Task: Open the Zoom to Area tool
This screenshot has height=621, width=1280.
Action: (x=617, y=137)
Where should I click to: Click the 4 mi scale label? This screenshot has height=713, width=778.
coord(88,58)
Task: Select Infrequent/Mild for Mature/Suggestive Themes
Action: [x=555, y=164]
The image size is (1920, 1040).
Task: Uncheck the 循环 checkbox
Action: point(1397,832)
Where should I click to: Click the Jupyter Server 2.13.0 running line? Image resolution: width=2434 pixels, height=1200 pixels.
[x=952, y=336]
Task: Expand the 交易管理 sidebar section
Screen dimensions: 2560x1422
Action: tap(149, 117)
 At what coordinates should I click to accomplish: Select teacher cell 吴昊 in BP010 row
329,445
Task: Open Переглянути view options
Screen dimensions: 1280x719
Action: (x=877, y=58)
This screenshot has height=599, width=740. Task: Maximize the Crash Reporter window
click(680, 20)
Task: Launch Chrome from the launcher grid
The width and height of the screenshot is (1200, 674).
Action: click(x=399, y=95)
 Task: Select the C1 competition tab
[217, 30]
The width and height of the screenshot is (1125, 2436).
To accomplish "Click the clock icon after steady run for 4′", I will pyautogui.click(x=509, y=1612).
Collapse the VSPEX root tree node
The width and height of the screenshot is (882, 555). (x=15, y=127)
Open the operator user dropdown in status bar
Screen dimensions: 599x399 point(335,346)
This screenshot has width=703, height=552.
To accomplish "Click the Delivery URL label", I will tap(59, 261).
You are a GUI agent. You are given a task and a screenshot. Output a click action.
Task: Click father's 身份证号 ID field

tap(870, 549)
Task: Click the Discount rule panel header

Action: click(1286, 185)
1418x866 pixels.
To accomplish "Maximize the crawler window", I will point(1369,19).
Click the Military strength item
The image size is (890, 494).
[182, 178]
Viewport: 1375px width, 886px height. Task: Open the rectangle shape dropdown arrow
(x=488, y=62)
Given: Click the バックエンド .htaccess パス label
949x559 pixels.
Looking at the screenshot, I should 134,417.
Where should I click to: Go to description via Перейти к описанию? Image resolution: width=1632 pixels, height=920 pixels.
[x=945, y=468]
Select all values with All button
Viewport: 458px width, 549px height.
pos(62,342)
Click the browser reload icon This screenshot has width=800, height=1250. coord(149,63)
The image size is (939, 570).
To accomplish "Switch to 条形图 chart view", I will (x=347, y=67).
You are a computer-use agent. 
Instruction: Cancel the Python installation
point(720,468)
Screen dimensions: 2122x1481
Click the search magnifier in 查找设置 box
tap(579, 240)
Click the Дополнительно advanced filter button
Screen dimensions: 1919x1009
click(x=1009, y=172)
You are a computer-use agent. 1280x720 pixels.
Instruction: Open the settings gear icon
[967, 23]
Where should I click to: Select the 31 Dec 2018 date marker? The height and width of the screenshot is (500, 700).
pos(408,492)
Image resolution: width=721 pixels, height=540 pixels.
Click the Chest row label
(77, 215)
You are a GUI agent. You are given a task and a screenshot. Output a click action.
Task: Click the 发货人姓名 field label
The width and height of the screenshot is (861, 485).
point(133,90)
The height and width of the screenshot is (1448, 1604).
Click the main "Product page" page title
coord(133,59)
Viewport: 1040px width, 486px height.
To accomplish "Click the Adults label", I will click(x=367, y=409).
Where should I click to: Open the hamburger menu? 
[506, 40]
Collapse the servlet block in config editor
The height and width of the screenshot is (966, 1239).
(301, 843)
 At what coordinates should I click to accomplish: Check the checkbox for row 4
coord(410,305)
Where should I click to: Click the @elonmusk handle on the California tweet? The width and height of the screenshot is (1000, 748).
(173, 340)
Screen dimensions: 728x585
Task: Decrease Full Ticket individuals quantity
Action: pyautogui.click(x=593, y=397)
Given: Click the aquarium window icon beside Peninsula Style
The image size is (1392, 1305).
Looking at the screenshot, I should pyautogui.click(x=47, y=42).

» Exercise aim: Working through the records, copy each line in which the word "agent" appears.

» Task result:
You are a GUI agent. You are given a task and a screenshot. Output a click action.
You are a computer-use agent. 
You are a computer-use agent. 1280x720 pixels.
You are a GUI agent. You are given a task and a screenshot. Output a click action.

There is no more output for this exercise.